WHEREAS, MTI is a trucking company with its headquarters office located in Hamburg, Arkansas; and

WHEREAS, IFSI desires to acquire MTI as a going concern by the means of an exchange of shares of IFSI’s common stock for all of MTI’s issued and outstanding equity securities (“MTI’s Securities”) and thereafter to operate MTI as a wholly owned subsidiary; and

WHEREAS, Mr.

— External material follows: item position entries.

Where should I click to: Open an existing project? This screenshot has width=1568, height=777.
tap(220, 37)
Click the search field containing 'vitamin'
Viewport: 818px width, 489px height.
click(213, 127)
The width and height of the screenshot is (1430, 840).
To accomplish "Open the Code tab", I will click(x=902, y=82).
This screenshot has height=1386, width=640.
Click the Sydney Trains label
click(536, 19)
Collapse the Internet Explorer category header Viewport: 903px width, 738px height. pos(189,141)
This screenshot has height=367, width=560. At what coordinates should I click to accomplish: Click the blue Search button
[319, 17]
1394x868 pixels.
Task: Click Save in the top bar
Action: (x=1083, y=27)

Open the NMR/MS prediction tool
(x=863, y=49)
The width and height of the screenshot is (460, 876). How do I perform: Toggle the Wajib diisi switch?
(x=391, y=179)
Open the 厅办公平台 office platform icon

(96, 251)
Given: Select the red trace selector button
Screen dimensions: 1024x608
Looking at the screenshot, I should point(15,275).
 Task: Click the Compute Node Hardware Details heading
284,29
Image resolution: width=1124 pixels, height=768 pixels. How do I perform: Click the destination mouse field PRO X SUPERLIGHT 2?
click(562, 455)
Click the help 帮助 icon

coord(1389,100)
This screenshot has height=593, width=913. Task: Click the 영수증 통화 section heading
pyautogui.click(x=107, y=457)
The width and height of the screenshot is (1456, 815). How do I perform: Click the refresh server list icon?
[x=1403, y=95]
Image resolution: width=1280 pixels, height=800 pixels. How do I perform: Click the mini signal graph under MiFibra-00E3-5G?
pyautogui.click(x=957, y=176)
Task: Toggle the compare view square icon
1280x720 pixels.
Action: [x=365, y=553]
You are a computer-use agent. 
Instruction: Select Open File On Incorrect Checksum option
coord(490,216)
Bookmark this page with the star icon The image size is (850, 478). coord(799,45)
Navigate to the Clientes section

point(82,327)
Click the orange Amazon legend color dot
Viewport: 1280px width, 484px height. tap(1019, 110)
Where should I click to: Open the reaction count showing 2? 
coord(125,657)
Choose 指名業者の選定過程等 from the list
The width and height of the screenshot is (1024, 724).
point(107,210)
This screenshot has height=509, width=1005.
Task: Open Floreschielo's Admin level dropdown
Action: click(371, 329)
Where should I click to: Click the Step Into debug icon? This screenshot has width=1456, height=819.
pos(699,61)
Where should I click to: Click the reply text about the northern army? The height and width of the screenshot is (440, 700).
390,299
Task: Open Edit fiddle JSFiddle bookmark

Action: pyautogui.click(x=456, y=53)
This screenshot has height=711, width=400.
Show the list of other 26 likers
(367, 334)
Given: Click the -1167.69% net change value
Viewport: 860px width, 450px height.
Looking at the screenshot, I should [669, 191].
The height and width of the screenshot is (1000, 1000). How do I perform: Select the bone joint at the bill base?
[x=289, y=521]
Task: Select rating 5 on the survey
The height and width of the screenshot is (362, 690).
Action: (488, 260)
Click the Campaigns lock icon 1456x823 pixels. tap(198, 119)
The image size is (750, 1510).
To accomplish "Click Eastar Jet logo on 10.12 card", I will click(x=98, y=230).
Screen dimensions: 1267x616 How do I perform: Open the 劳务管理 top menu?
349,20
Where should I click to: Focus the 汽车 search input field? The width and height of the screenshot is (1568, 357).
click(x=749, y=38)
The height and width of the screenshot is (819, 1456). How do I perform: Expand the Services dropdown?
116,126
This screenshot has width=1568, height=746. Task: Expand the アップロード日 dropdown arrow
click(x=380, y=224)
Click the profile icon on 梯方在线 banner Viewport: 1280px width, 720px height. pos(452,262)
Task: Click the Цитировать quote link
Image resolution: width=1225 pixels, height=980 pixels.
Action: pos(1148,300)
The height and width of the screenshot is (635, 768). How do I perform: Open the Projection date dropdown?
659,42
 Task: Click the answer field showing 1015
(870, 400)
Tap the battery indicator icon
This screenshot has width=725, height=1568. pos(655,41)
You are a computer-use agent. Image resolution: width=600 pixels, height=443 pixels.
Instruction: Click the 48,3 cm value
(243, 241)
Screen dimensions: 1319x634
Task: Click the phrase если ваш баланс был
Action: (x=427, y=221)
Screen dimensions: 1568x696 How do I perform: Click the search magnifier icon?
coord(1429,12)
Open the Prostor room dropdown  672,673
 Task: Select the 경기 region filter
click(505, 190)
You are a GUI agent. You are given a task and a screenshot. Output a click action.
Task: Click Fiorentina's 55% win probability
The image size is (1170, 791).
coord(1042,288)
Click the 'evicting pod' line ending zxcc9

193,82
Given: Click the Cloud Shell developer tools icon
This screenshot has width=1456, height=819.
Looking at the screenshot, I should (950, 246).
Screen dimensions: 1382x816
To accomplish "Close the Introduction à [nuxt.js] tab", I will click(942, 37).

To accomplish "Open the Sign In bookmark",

Morris desires to exchange all of MTI’s Securities that he owns for shares of IFSI’s common stock and for MTI to be acquired by IFSI, as contemplated by this Agreement; and

NOW, THEREFORE, in consideration of the premises herein before set forth, in reliance hereon and the mutual promises and respective representations and warranties of the parties, one to another made herein, and the reliance of each party upon the other(s) based hereon and other good and valuable consideration, the receipt and sufficiency of which the parties respectively acknowledge, the parties agree, for purposes of consummating the transaction(s) contemplated herein, as follows:

ARTICLE I

PRELIMINARY MATTERS

Section 1.01. Recitals . The parties acknowledge the recitals herein above set forth in the preamble are correct, and are, by this reference, incorporated herein and are made a part of this Agreement.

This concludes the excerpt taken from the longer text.